### Page extract
=-=-=-=-=
But through her research, Humphreys found that it’s only been in the last hundred years that journalling has come to be considered a private practice. In the late 19th century, she says visiting friends and relatives would gather together and read each others diaries as a way of keeping up to date and sharing their lives. Journals were also kept in early American towns to mark and record important events: weddings, births, deaths and other events of community-wide importance.

“You don’t get a real sense of personal, individual self until the end of the 19th century,” Humphreys told the Cornell Chronicle in 2010, “so it makes perfect sense that diaries or journals prior to that time were much more social in nature.”

At Humphreys’ talk on Tuesday, some suggested that the advent of Freudian psychology — or perhaps the mass popularization of the novel — had contributed to this inward turn by America’s diarists. As the profession of journalism began to rise at the beginning of the 20th century, the independent writer was becoming increasingly self-reflective, creating the expectation of privacy that we were familiar with prior to the arrival of the Internet. But Humphrey is arguing that before we had a mass media, there was a system of personal writing that looked like a slower, more loosely networked version of Twitter.

The similarities between Twitter and historic trends in diary keeping don’t stop there, according to Humphreys. She points to a surge in the popularity of pocket diaries, which, like Twitter, restricted the number of words you could write due to their small size, but also made them mobile. With 60 percent of tweets now being written on mobile devices, according to Humphreys, as compared to around 14 percent when she conducted the study in 2008, trends in Twitter behavior are in fact reflecting historical trends in self-reporting. So even the practice of making notes about your daily activities as they are happening isn’t a new behavior.

A second study Humphreys conducted revealed even more lessons about our drive to create personal records. Using the diary entires of a soldier in the Civil War, which he dutifully copied and turned into letters home, and the personal blog of an Iraq War soldier, Humphreys explored the reasons people feel compelled to record the events of their lives.

Primarily, she says, people journal as a way of strengthening “kin and friend” relationships. The soldier in Iraq, referred to as DadManly, originally began his blog as a way of keeping in touch with all of his family members at once. Charlie Mac, the Civil War soldier, exhibits a similar desire for communication and relationship maintenance by sending home a faithfully transcribed (we assume) copy of his diary. Both men, Humphreys says, described experiencing profound frustration and anxiety when the medium through which they communicated was disrupted, whether by an Internet blackout or a rainstorm that dissolved parchment and delayed the post.

The writings of Charlie Mac and DadManly shared another important similarity: Although both were writing for ostensibly private audiences, there was an implicit understanding that their words might someday reach a wider audience. When DadManly saw web traffic from strangers, he began to increasingly write about his political views on the war, providing what he believed to be a unique perspective of support at a time when very few journalists in the traditional media felt the same way.
=-=-=-=-=
### Actions to take
A – According to the passage on diary keeping, what share of tweets are now written on mobile devices?
B – Decide whether each statement agrees with the passage on diary keeping, answering yes or no and quoting the words that settle it: (i) In the late 19th century, visiting friends and relatives read one another's diaries. (ii) DadManly started his blog to share his political views with strangers. (iii) Humphreys conducted her study of tweeting in 2010.
C – Pick up the passage on diary keeping after its final sentence and write what comes next.

Records from a data source:
=-=-=-=-=
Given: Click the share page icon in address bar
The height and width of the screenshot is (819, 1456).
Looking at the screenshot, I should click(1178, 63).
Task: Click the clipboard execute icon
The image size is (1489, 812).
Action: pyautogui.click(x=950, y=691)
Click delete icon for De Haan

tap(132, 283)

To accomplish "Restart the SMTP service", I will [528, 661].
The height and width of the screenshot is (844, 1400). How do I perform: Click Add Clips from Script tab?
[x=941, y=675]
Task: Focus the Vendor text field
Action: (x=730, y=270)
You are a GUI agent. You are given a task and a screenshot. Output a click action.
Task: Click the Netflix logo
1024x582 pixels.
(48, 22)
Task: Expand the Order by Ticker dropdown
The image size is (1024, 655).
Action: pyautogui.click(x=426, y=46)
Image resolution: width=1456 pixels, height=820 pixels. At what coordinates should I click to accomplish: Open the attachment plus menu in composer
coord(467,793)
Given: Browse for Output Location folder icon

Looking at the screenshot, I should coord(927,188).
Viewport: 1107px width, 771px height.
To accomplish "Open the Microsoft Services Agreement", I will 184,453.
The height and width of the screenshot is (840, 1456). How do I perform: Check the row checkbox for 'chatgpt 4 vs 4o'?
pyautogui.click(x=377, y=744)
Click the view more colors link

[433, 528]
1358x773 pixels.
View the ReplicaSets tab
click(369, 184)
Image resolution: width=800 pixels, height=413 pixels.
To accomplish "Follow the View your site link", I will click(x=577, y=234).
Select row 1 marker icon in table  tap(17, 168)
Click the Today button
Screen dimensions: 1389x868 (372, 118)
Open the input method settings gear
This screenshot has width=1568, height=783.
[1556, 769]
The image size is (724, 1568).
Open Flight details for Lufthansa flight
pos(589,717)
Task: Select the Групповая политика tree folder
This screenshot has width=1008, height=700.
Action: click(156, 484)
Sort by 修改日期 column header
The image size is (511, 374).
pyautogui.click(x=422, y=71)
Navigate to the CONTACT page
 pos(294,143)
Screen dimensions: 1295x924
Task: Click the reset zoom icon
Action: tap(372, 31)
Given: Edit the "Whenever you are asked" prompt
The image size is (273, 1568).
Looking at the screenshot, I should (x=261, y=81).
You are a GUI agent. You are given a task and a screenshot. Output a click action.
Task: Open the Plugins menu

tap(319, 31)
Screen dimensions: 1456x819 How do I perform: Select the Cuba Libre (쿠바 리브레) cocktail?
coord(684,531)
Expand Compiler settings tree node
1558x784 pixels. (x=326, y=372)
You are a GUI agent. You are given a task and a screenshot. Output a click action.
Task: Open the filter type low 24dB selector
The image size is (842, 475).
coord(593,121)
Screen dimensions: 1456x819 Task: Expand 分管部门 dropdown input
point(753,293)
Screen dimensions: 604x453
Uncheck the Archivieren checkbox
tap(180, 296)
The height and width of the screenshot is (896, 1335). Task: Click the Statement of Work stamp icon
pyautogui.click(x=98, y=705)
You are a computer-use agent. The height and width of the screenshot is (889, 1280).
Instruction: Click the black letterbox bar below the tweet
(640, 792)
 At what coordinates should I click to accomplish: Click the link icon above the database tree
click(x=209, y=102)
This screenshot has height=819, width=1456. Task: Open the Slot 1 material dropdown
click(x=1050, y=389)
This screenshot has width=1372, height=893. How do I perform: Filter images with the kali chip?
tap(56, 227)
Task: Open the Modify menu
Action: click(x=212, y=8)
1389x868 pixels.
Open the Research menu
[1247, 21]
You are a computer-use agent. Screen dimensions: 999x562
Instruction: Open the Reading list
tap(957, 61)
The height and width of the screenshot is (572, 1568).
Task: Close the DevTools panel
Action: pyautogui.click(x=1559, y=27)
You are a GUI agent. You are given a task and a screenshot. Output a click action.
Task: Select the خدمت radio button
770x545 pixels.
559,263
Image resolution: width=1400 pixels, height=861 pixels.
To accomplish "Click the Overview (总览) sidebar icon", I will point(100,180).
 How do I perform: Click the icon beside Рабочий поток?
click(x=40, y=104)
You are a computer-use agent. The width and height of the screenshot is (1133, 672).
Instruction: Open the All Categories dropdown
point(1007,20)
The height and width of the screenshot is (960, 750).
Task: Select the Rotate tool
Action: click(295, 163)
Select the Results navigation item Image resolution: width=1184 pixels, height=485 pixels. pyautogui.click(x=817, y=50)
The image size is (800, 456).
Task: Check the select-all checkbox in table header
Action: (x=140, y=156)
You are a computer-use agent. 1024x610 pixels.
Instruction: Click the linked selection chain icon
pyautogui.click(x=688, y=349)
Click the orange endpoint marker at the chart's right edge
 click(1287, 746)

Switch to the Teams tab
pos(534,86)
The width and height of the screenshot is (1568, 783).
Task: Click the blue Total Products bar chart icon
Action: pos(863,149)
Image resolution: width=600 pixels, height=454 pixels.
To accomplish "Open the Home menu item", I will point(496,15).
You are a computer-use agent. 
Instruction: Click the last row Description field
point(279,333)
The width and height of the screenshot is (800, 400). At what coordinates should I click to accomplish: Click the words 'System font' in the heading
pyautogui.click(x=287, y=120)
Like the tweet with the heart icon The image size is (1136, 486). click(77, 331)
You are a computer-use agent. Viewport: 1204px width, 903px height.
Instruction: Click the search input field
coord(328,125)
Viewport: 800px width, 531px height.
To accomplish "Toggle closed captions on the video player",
=-=-=-=-=
### Responses to the exercise
A – 60 percent.

B –
(i) Yes: "visiting friends and relatives would gather together and read each others diaries as a way of keeping up to date and sharing their lives."
(ii) No: "originally began his blog as a way of keeping in touch with all of his family members at once."
(iii) No: "around 14 percent when she conducted the study in 2008."

C –
Charlie Mac also had reason to believe his diary letters were being shared with an audience larger than the one he was directly addressing. In fact, he sometimes included parenthetical addresses to specific individuals, should they happen to come across the documents. But there was also a real possibility that his war correspondence would be picked up and reprinted by newspapers. (Or, as it happened, compiled, archived, and read by researchers hundreds of years later.) After the war, he ended up becoming a journalist at The Boston Globe. What more apt analogue to the media of today than a world in which one’s personal commentary on current events is so appreciated that they can be transformed into a lifelong career?

During the course of Charlie Mac’s budding career, he would have observed the budding of what we consider the traditional media hierarchy. Information would increasingly begin to flow from the top down, rather than be gathered voraciously from amateurs in the field. He would see news brands begin to shape and control narratives, and come to exist in an information system with less and less emphasis on personal interactions.

Of course, what we’ve seen in the decades since the dawn of the digital age is just the opposite. Humphreys said one of the early conclusions from her research is the possibility that the mass media of the 20th century was in fact a blip, a historical aberration, and that, through platforms like Twitter, we are gradually returning to a communication network that indulges, without guilt, the individual’s desire to record his existence.

Personal diarists are not only comforted by recording and sharing their experience, Humphreys says, but they are empowered by claiming their own narrative. She suspects it was for this reason that so many 19th-century women kept journals — in the hopes that they and their families would be remembered. Her point takes on contemporary significance when she points out that Twitter is more popular among African-American and Hispanic youths than among whites.

The most powerful argument for Twitter as a force of erosion of the public media is not, as we hear so often lately, that it feeds the fires of rumor and speculation. The argument that Twitter is facile is much more potent — that Twitter users are self-obsessed, that a minute spent tweeting is a minute wasted, that Twitter is the digital embodiment of the general degradation of intellectual society — many of the same arguments made a decade ago about blogging.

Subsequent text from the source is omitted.